Moors Dressed as Moors
Title | Moors Dressed as Moors PDF eBook |
Author | Javier Irigoyen-García |
Publisher | University of Toronto Press |
Pages | 355 |
Release | 2017-01-01 |
Genre | Design |
ISBN | 1487501609 |
In Moors Dressed as Moors, Javier Irigoyen-Garcia draws on a wide range of sources to reveal the currency of Moorish clothing in early modern Iberian society.
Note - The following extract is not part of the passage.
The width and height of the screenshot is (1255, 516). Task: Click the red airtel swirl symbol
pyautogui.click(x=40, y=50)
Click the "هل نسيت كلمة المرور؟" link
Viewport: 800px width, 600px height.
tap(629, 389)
The Story of the Moors in Spain
Title | The Story of the Moors in Spain PDF eBook |
Author | Stanley Lane-Poole |
Publisher | |
Pages | 324 |
Release | 1886 |
Genre | Arabs |
ISBN |
Exotic Nation
Title | Exotic Nation PDF eBook |
Author | Barbara Fuchs |
Publisher | University of Pennsylvania Press |
Pages | 209 |
Release | 2011-12-30 |
Genre | Literary Criticism |
ISBN | 0812207351 |
In the Western imagination, Spain often evokes the colorful culture of al-Andalus, the Iberian region once ruled by Muslims. Tourist brochures inviting visitors to sunny and romantic Andalusia, home of the ingenious gardens and intricate arabesques of Granada's Alhambra Palace, are not the first texts to trade on Spain's relationship to its Moorish past. Despite the fall of Granada to the Catholic Monarchs in 1492 and the subsequent repression of Islam in Spain, Moorish civilization continued to influence both the reality and the perception of the Christian nation that emerged in place of al-Andalus. In Exotic Nation, Barbara Fuchs explores the paradoxes in the cultural construction of Spain in relation to its Moorish heritage through an analysis of Spanish literature, costume, language, architecture, and chivalric practices. Between 1492 and the expulsion of the Moriscos (Muslims forcibly converted to Christianity) in 1609, Spain attempted to come to terms with its own Moorishness by simultaneously repressing Muslim subjects and appropriating their rich cultural heritage. Fuchs examines the explicit romanticization of the Moors in Spanish literature—often referred to as "literary maurophilia"—and the complex, often silent presence of Moorish forms in Spanish material culture. The extensive hybridization of Iberian culture suggests that the sympathetic depiction of Moors in the literature of the period does not trade in exoticism but instead reminded Spaniards of the place of Moors and their descendants within Spain. Meanwhile, observers from outside Spain recognized its cultural debt to al-Andalus, often deliberately casting Spain as the exotic racial other of Europe.